Directions: Your task is to copy the lines of the data below from the line holding "Task: Click the gear icon for Advanced" through the line holding "Click the Total", inclusive, exactly and with nothing added.

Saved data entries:
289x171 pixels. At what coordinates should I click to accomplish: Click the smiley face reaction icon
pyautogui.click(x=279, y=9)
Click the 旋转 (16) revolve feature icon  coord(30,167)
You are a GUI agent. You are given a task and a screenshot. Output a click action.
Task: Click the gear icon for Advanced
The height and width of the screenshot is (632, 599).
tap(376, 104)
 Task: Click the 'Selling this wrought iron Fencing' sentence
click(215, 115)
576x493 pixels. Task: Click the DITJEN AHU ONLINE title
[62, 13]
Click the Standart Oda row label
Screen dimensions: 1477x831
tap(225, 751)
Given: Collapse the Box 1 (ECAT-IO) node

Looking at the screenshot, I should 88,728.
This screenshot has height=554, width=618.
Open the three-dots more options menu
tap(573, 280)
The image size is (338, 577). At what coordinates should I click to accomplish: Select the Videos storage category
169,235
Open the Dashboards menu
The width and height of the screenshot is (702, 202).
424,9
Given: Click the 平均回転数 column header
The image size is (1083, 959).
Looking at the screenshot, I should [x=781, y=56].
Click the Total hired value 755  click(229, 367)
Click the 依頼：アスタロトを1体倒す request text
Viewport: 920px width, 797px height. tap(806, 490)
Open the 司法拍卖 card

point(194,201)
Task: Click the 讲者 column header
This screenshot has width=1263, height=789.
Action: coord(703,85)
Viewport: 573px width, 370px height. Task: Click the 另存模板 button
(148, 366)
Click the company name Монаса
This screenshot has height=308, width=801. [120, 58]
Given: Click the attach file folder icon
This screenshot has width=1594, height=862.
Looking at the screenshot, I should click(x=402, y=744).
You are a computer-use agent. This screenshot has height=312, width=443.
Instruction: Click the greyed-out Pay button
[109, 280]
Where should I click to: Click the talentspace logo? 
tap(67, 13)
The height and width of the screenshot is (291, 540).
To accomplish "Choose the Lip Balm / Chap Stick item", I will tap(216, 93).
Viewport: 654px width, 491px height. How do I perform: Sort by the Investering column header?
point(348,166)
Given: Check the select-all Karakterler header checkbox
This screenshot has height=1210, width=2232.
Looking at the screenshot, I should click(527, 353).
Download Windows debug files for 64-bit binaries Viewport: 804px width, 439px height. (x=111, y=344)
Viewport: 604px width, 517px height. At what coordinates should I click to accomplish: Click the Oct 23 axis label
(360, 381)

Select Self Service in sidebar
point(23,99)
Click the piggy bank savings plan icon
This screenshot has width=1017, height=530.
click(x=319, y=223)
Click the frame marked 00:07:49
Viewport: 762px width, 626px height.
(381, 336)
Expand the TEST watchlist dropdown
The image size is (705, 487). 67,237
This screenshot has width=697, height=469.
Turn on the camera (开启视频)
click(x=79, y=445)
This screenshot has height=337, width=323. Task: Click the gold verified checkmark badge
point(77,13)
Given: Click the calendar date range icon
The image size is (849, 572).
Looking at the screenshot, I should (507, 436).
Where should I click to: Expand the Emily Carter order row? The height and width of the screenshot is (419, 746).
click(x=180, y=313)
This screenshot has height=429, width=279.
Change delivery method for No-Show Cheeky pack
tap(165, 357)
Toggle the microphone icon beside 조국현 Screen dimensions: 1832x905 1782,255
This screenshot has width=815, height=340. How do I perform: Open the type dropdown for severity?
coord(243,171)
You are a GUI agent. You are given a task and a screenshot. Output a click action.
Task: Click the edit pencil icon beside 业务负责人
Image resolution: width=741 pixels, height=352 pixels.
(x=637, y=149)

Result for this task:
Task: Click the gear icon for Advanced
The height and width of the screenshot is (632, 599).
tap(376, 104)
 Task: Click the 'Selling this wrought iron Fencing' sentence
click(215, 115)
576x493 pixels. Task: Click the DITJEN AHU ONLINE title
[62, 13]
Click the Standart Oda row label
Screen dimensions: 1477x831
tap(225, 751)
Given: Collapse the Box 1 (ECAT-IO) node

Looking at the screenshot, I should 88,728.
This screenshot has height=554, width=618.
Open the three-dots more options menu
tap(573, 280)
The image size is (338, 577). At what coordinates should I click to accomplish: Select the Videos storage category
169,235
Open the Dashboards menu
The width and height of the screenshot is (702, 202).
424,9
Given: Click the 平均回転数 column header
The image size is (1083, 959).
Looking at the screenshot, I should [x=781, y=56].
Click the Total hired value 755  click(229, 367)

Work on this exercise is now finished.